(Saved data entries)
****************************************
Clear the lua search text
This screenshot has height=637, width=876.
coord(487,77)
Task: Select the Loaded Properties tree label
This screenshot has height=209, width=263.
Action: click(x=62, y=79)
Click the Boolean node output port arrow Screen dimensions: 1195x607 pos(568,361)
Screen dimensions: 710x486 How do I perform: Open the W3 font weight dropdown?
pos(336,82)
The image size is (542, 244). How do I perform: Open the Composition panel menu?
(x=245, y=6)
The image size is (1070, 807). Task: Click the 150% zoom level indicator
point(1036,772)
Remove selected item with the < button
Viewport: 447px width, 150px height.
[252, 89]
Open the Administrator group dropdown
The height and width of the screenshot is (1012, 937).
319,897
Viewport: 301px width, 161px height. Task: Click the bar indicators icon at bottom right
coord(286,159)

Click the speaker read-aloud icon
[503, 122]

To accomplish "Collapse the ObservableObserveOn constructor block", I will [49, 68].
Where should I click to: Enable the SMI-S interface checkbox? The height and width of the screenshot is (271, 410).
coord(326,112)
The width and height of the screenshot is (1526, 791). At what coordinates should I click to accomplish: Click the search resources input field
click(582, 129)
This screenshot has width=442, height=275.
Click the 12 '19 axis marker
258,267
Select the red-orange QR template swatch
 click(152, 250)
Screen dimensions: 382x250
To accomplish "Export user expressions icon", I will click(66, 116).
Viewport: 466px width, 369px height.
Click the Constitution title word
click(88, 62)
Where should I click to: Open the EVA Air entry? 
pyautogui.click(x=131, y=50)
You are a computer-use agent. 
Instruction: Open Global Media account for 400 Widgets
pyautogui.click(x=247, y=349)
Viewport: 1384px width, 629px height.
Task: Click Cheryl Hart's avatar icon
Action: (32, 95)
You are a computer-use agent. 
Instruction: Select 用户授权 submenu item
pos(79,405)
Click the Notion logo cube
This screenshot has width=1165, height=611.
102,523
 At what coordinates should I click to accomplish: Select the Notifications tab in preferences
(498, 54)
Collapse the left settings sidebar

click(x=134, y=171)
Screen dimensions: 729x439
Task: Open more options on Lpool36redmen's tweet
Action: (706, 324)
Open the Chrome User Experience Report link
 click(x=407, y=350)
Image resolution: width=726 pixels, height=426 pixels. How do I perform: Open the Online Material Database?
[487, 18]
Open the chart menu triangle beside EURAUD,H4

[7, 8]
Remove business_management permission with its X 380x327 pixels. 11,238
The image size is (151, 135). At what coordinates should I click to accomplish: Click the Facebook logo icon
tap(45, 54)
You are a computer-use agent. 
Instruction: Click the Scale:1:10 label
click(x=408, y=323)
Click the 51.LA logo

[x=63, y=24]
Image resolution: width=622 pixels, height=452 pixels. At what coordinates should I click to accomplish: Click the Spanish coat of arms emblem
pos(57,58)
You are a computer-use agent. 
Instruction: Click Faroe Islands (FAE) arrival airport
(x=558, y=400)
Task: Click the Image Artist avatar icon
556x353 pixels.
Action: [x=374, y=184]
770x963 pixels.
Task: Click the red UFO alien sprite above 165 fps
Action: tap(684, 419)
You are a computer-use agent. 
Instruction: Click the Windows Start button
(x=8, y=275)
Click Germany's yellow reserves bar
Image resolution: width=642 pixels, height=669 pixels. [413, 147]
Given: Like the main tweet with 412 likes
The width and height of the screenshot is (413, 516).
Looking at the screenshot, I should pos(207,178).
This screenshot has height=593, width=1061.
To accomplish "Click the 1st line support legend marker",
****************************************
=== PROBLEM REQUIREMENTS ===
Transcribe each record exactly. Leave nothing out.

=== EXERCISE OUTPUT ===
Clear the lua search text
This screenshot has height=637, width=876.
coord(487,77)
Task: Select the Loaded Properties tree label
This screenshot has height=209, width=263.
Action: click(x=62, y=79)
Click the Boolean node output port arrow Screen dimensions: 1195x607 pos(568,361)
Screen dimensions: 710x486 How do I perform: Open the W3 font weight dropdown?
pos(336,82)
The image size is (542, 244). How do I perform: Open the Composition panel menu?
(x=245, y=6)
The image size is (1070, 807). Task: Click the 150% zoom level indicator
point(1036,772)
Remove selected item with the < button
Viewport: 447px width, 150px height.
[252, 89]
Open the Administrator group dropdown
The height and width of the screenshot is (1012, 937).
319,897
Viewport: 301px width, 161px height. Task: Click the bar indicators icon at bottom right
coord(286,159)

Click the speaker read-aloud icon
[503, 122]

To accomplish "Collapse the ObservableObserveOn constructor block", I will [49, 68].
Where should I click to: Enable the SMI-S interface checkbox? The height and width of the screenshot is (271, 410).
coord(326,112)
The width and height of the screenshot is (1526, 791). At what coordinates should I click to accomplish: Click the search resources input field
click(582, 129)
This screenshot has width=442, height=275.
Click the 12 '19 axis marker
258,267
Select the red-orange QR template swatch
 click(152, 250)
Screen dimensions: 382x250
To accomplish "Export user expressions icon", I will click(66, 116).
Viewport: 466px width, 369px height.
Click the Constitution title word
click(88, 62)
Where should I click to: Open the EVA Air entry? 
pyautogui.click(x=131, y=50)
You are a computer-use agent. 
Instruction: Open Global Media account for 400 Widgets
pyautogui.click(x=247, y=349)
Viewport: 1384px width, 629px height.
Task: Click Cheryl Hart's avatar icon
Action: (32, 95)
You are a computer-use agent. 
Instruction: Select 用户授权 submenu item
pos(79,405)
Click the Notion logo cube
This screenshot has width=1165, height=611.
102,523
 At what coordinates should I click to accomplish: Select the Notifications tab in preferences
(498, 54)
Collapse the left settings sidebar

click(x=134, y=171)
Screen dimensions: 729x439
Task: Open more options on Lpool36redmen's tweet
Action: (706, 324)
Open the Chrome User Experience Report link
 click(x=407, y=350)
Image resolution: width=726 pixels, height=426 pixels. How do I perform: Open the Online Material Database?
[487, 18]
Open the chart menu triangle beside EURAUD,H4

[7, 8]
Remove business_management permission with its X 380x327 pixels. 11,238
The image size is (151, 135). At what coordinates should I click to accomplish: Click the Facebook logo icon
tap(45, 54)
You are a computer-use agent. 
Instruction: Click the Scale:1:10 label
click(x=408, y=323)
Click the 51.LA logo

[x=63, y=24]
Image resolution: width=622 pixels, height=452 pixels. At what coordinates should I click to accomplish: Click the Spanish coat of arms emblem
pos(57,58)
You are a computer-use agent. 
Instruction: Click Faroe Islands (FAE) arrival airport
(x=558, y=400)
Task: Click the Image Artist avatar icon
556x353 pixels.
Action: [x=374, y=184]
770x963 pixels.
Task: Click the red UFO alien sprite above 165 fps
Action: tap(684, 419)
You are a computer-use agent. 
Instruction: Click the Windows Start button
(x=8, y=275)
Click Germany's yellow reserves bar
Image resolution: width=642 pixels, height=669 pixels. [413, 147]
Given: Like the main tweet with 412 likes
The width and height of the screenshot is (413, 516).
Looking at the screenshot, I should pos(207,178).
This screenshot has height=593, width=1061.
To accomplish "Click the 1st line support legend marker",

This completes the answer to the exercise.